(GIVEN PASSAGE)
════════════════════
A quick and dirty way to fix that last vertex problem is for the last vertex,instead of using Perlin noise,use average of 2nd last vertex and first vertex as radius,this will make it smoother
fantastic series, super interesting. really well presented too. clever that they are punctuated and content dense as opposed to slow and condescendingly redundant explanation. i watch these for entertainment.
There is a sharp change in between the beginning and end of the shape partly because that angle would be only 0.0831... ect. The rest of your angles where 0.1 radians. This means that is has less space to strech the change over making it a bit more sharp. Two pi is not a decimal terminating in the 10ths place, so you would have to make your increment in your loop that draws the circle in terms of pi. Try pi/31.5 to be your increment. You would have just as many slices in the blob, but they would be more evenly spaced out. I do not know if this would solve the problem, but it is most likely one of the factors causing the problem.
for (float a = 0; a < TWO_PI-PI/30; a += 2*PI/30) { This seems to provide some improvement, though it remains aesthetically unappealing. I also CLOSE the endShape.
idea for looping noise: take 1d noise values based on information from a circle of points in a 2d noise function, could be expanded to looping 2d noise with a torus so like... non euclidean noise?
think it could be intresting to have the edge of the circle be perlin noise, but make it 3 dimensional with time being the 3rd dimension like you did in the perlinn noise video with the vetor field. This way the wobble would be continous and somewhat random, could be cool to look at too and if you add for example a sound curve of music to it it might look intrsting too :D
If you made the noise a function of vertex x and y then the first and last points, being similar, would get a similar offset and close better. -- How would you make it more of a smooth spline through the vertices with no sharp bends? No piece-wise linear fit?
3d perlin with something like: noise(r*cos(a), r*sin(a), t); where r is an adjustable constant for smoothness, and a is the angle of the current circumference point, and t is just an updating time value
+orazdow i have yet to try this, but use 3d perline noise, using one dimension for time, and two dimensions to specify the point on the circumference ur trying to find a value for. something like: noise(r*cos(a),r*sin(a),t); where r is just a constant u can slide up or down based on how smooth u want the noise differences to be. Imagine u are drawing a circle in a 2d perlin world, the noise values on the circumference shud be continuous, we only add the third dimension for time. also, the r constant doesn't hav to be ur actual radius, it's only to help u adjust the smoothness
That would be continuous but it would be also symmetrical about x-axis and y-axis. One way to get rid of the discontinuity is to use curveVertex instead of vertex and repeat the 3 first points. p5ide.herokuapp.com/editor#?sketch=57d42c833b7b6903001548b9
That's not a bad solution i like it, but it doesn't get rid of the discontinuity between noise(0,t) and noise(2*PI,t), it only covers it up by curving the sides (most significantly curving the last side). Again, that's completely reasonable, but I don't think my idea is wrong, but maybe i conveyed it wrong. I'm saying instead of noise(angle,t); use noise(constant*cos(angle), constant*sin(angle), t); This way, as angle goes from 0 to 2*PI, the noise function works it's way back to where it started from. There is literally no discontinuity this way, where as in the other way the discontinuity was simply curved over. Am i making sense?
════════════════════
(DATASET CONTENT)
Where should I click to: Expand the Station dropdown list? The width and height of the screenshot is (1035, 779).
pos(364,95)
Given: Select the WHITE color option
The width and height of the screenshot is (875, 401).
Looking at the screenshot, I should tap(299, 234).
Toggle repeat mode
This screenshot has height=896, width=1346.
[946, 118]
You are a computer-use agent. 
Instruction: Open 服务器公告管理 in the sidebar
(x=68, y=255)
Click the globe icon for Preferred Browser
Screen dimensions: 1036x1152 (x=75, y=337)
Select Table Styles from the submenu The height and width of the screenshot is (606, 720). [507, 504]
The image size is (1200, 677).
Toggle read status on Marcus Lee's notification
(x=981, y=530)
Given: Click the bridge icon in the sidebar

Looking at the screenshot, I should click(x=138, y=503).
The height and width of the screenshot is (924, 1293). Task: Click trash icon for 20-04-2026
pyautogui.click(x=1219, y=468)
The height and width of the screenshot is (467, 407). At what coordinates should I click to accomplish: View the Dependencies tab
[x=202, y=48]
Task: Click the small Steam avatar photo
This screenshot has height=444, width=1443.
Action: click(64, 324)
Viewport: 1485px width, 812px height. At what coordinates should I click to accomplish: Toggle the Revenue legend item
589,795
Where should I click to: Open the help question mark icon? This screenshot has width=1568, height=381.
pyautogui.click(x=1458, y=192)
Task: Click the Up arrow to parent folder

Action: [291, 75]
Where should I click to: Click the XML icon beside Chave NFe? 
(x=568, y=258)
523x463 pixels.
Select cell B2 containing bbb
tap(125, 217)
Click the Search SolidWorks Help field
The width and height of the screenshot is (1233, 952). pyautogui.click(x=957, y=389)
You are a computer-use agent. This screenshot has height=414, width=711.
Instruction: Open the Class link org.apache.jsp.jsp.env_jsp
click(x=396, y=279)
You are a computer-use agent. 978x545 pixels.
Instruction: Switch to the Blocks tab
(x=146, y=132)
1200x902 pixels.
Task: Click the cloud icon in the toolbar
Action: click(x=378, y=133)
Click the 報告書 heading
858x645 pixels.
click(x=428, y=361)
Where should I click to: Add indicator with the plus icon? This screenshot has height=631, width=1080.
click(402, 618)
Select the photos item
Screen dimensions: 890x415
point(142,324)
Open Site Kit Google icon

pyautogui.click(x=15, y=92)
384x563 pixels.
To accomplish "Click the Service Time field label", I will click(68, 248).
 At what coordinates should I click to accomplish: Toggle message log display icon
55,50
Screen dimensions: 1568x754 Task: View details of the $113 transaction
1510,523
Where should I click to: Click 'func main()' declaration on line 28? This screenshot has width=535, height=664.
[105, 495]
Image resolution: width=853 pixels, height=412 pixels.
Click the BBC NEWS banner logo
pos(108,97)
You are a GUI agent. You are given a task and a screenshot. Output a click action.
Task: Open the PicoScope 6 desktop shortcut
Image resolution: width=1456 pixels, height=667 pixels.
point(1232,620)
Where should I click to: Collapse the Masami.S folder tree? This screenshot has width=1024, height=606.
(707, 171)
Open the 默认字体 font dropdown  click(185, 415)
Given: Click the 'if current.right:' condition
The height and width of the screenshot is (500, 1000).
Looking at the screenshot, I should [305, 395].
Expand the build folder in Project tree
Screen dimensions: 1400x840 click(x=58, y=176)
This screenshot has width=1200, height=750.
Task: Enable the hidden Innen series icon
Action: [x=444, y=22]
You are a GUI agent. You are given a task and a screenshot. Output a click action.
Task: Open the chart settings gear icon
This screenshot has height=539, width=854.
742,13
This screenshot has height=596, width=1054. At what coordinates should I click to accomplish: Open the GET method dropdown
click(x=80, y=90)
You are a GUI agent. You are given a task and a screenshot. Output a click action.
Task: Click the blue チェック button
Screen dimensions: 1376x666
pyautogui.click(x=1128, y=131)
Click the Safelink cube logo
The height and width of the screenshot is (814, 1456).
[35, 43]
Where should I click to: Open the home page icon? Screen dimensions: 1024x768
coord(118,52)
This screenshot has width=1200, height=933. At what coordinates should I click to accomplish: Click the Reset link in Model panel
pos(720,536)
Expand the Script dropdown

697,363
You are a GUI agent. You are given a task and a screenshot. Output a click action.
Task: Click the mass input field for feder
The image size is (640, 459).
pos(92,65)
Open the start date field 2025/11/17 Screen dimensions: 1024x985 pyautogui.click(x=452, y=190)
════════════════════
(PROBLEM SET)
#1 Decide whether each statement agrees with the Perlin noise thread, answering yes or no and quoting the deciding words: (a) One commenter suggests using pi/31.5 as the loop increment. (b) The curveVertex suggestion says to repeat the first two points. (c) In the 3D noise suggestion, the r constant must equal the actual radius.
#2 Echo the Perlin noise thread word for word, starting at "There is a sharp" and ending at "causing the problem.".
The material is separate from the Perlin noise thread.

(RESPONSES TO THE TASKS)
#1
(a) Yes: "Try pi/31.5 to be your increment."
(b) No: "repeat the 3 first points."
(c) No: "the r constant doesn't hav to be ur actual radius"

#2
There is a sharp change in between the beginning and end of the shape partly because that angle would be only 0.0831... ect. The rest of your angles where 0.1 radians. This means that is has less space to strech the change over making it a bit more sharp. Two pi is not a decimal terminating in the 10ths place, so you would have to make your increment in your loop that draws the circle in terms of pi. Try pi/31.5 to be your increment. You would have just as many slices in the blob, but they would be more evenly spaced out. I do not know if this would solve the problem, but it is most likely one of the factors causing the problem.